Question

question_answer
The value of $$\frac{\mathbf{1}}{\mathbf{1+}\sqrt{\mathbf{2}}}\mathbf{+}\frac{\mathbf{1}}{\sqrt{\mathbf{2}}\mathbf{+}\sqrt{\mathbf{3}}}\mathbf{+}\frac{\mathbf{1}}{\sqrt{\mathbf{3}}\mathbf{+}\sqrt{\mathbf{4}}}\mathbf{+}.......\frac{\mathbf{1}}{\sqrt{\mathbf{34}}\mathbf{+}\sqrt{\mathbf{35}}}\mathbf{+}\frac{\mathbf{1}}{\sqrt{\mathbf{35}}\mathbf{+}\sqrt{\mathbf{36}}}$$ is
A)
0
B)
2
C)
3
D)
5

Answer

**step1** Understanding the problem

The problem asks us to calculate the sum of a series of fractions. Each fraction has a denominator that is the sum of two consecutive square roots, starting from $$\frac{1}{1+\sqrt{2}}$$ and ending at $$\frac{1}{\sqrt{35}+\sqrt{36}}$$.

**step2** Analyzing the general term

Let's look at a general term in the series. A typical term can be written as $$\frac{1}{\sqrt{n}+\sqrt{n+1}}$$. To simplify this kind of fraction, we use a technique called rationalizing the denominator. We multiply the numerator and the denominator by the conjugate of the denominator. The conjugate of $$\sqrt{n}+\sqrt{n+1}$$ is $$\sqrt{n+1}-\sqrt{n}$$.

**step3** Rationalizing the denominator of the general term

We multiply the general term by $$\frac{\sqrt{n+1}-\sqrt{n}}{\sqrt{n+1}-\sqrt{n}}$$:
$$ \frac{1}{\sqrt{n}+\sqrt{n+1}} \times \frac{\sqrt{n+1}-\sqrt{n}}{\sqrt{n+1}-\sqrt{n}} $$
In the denominator, we use the difference of squares formula, which states that $$(a+b)(a-b) = a^2-b^2$$. Here, $$a = \sqrt{n+1}$$ and $$b = \sqrt{n}$$.
So, the denominator becomes $$(\sqrt{n+1})^2 - (\sqrt{n})^2 = (n+1) - n = 1$$.
Thus, the simplified form of the general term is:
$$ \frac{\sqrt{n+1}-\sqrt{n}}{1} = \sqrt{n+1}-\sqrt{n} $$

**step4** Applying the simplification to each term in the sum

Now, we apply this simplified form to each term in the given sum:
The first term is $$\frac{1}{1+\sqrt{2}}$$. Since $$1 = \sqrt{1}$$, this term is $$\frac{1}{\sqrt{1}+\sqrt{2}}$$. Using our simplification, it becomes $$\sqrt{2}-\sqrt{1}$$.
The second term is $$\frac{1}{\sqrt{2}+\sqrt{3}}$$, which simplifies to $$\sqrt{3}-\sqrt{2}$$.
The third term is $$\frac{1}{\sqrt{3}+\sqrt{4}}$$, which simplifies to $$\sqrt{4}-\sqrt{3}$$.
This pattern continues for all terms up to the last one.

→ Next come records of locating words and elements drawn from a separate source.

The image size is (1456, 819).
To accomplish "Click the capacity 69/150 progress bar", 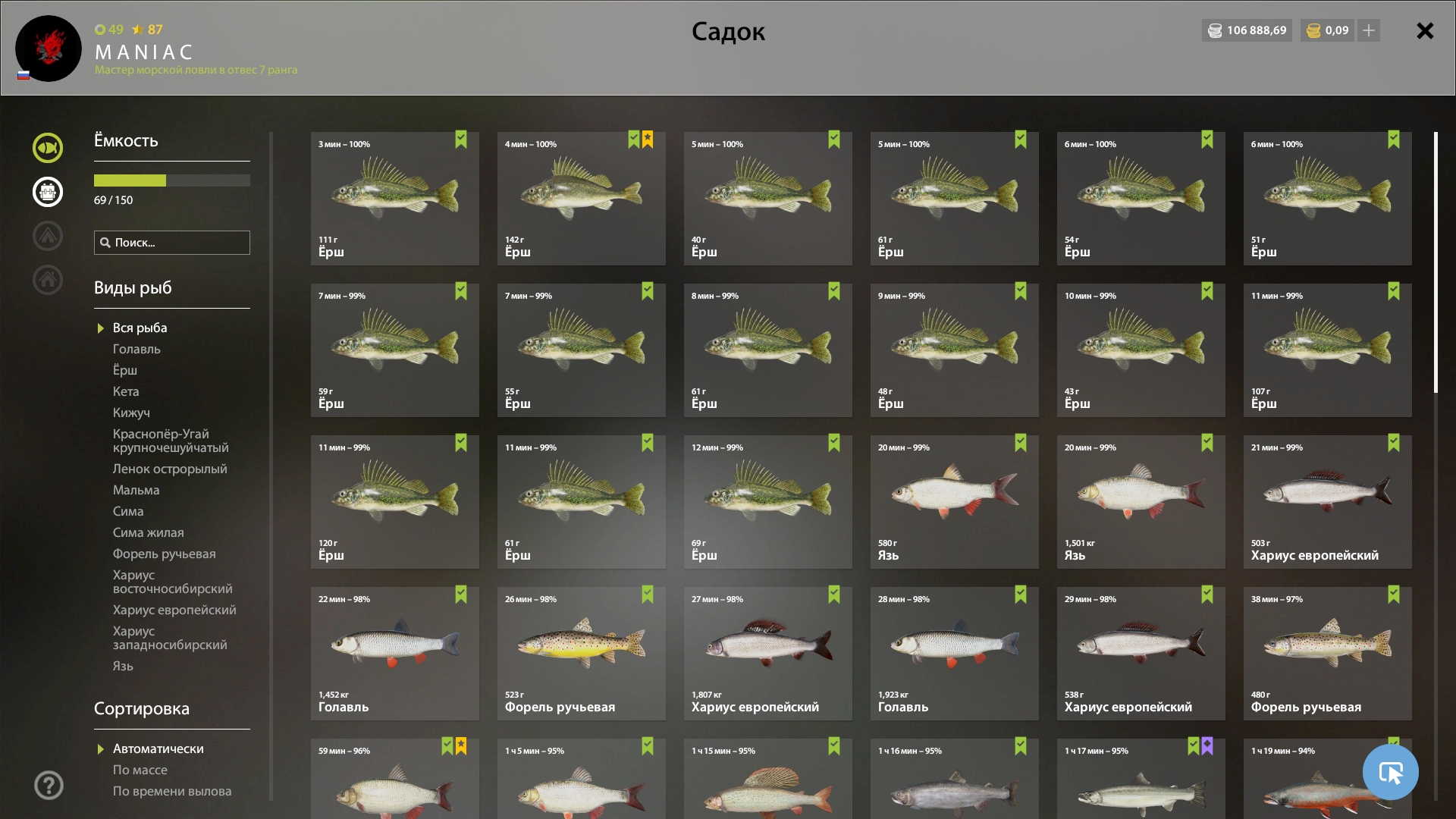I will tap(172, 180).
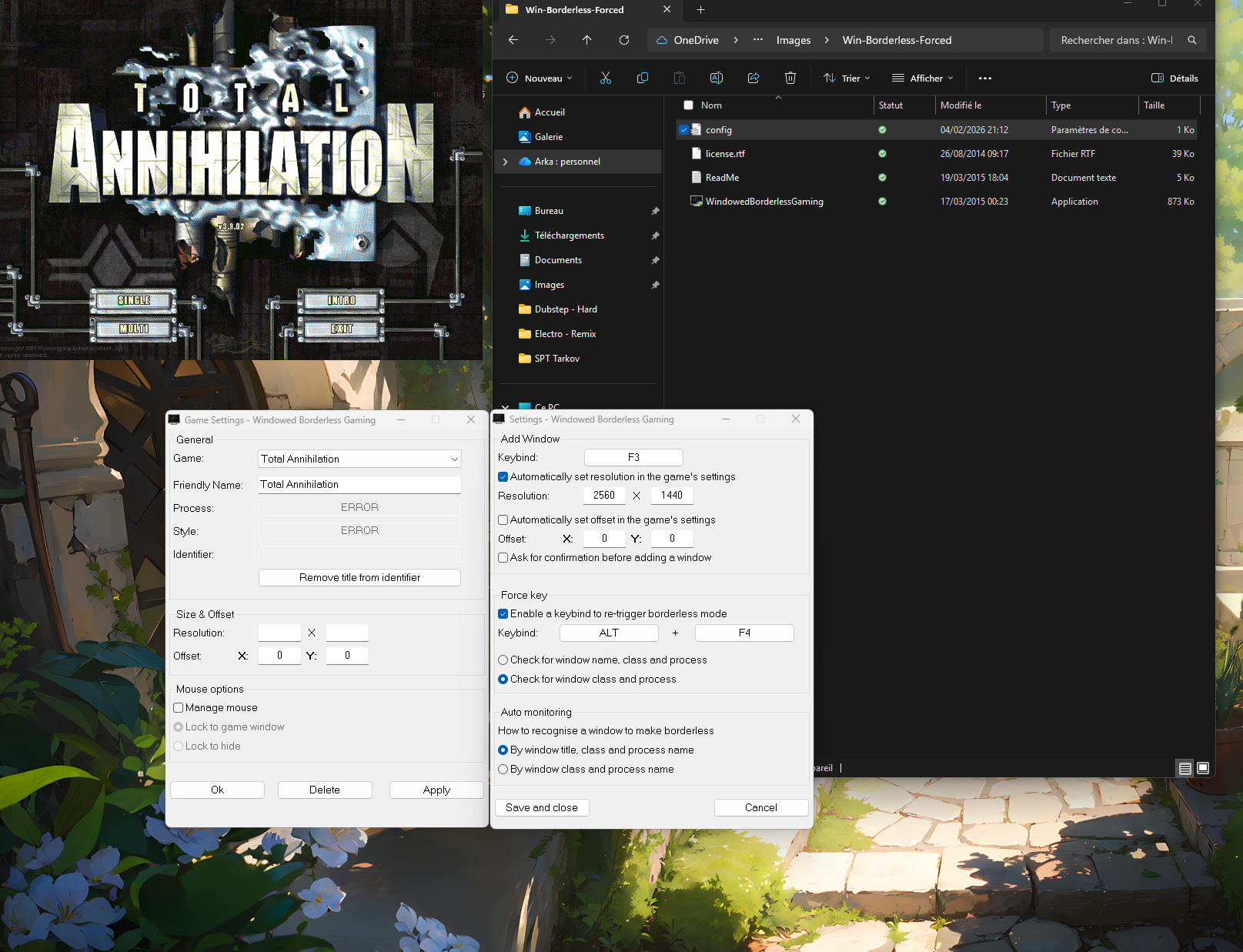The image size is (1243, 952).
Task: Refresh the Explorer folder view
Action: [x=624, y=40]
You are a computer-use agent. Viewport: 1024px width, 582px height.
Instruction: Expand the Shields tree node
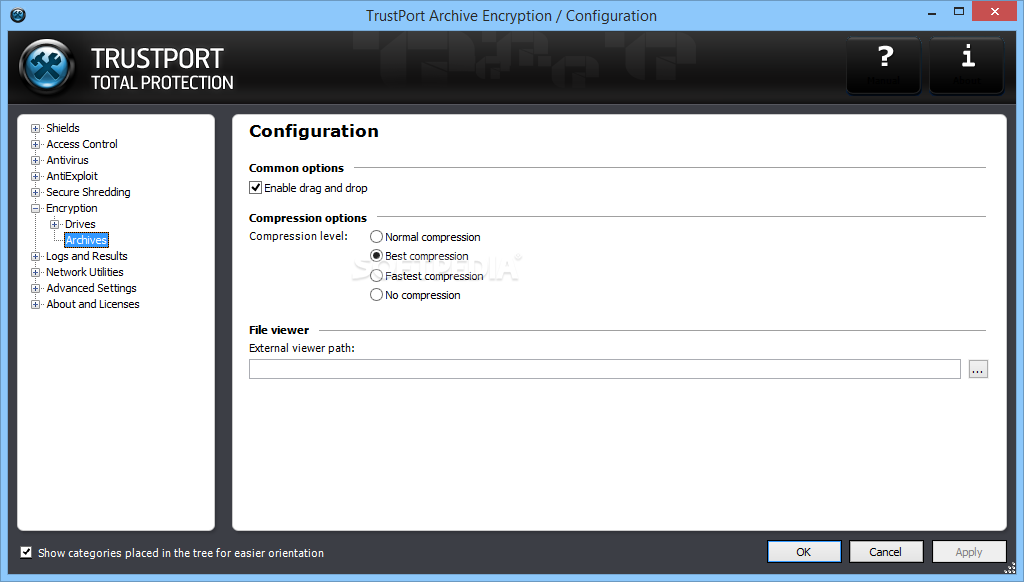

**step5** Writing out the sum as a telescoping series

Let's write out the sum using the simplified forms of the terms:
$$ (\sqrt{2}-\sqrt{1}) + (\sqrt{3}-\sqrt{2}) + (\sqrt{4}-\sqrt{3}) + ... + (\sqrt{35}-\sqrt{34}) + (\sqrt{36}-\sqrt{35}) $$
This type of sum is known as a telescoping series, where most of the intermediate terms cancel each other out.

**step6** Canceling out the intermediate terms

Let's look at how the terms cancel:
$$ -\sqrt{1} + \sqrt{2} $$
$$ -\sqrt{2} + \sqrt{3} $$
$$ -\sqrt{3} + \sqrt{4} $$
...
$$ -\sqrt{34} + \sqrt{35} $$
$$ -\sqrt{35} + \sqrt{36} $$
The positive part of one term cancels with the negative part of the next term. For example, $$+\sqrt{2}$$ from the first term cancels with $$-\sqrt{2}$$ from the second term. $$+\sqrt{3}$$ from the second term cancels with $$-\sqrt{3}$$ from the third term, and so on.
This leaves only the very first part of the first term and the very last part of the last term.

**step7** Calculating the final value

After all the cancellations, the sum simplifies to:
$$ -\sqrt{1} + \sqrt{36} $$
We know that the square root of 1 is 1, and the square root of 36 is 6.
So, we substitute these values:
$$ -1 + 6 $$
$$ = 5 $$
Therefore, the value of the given expression is 5.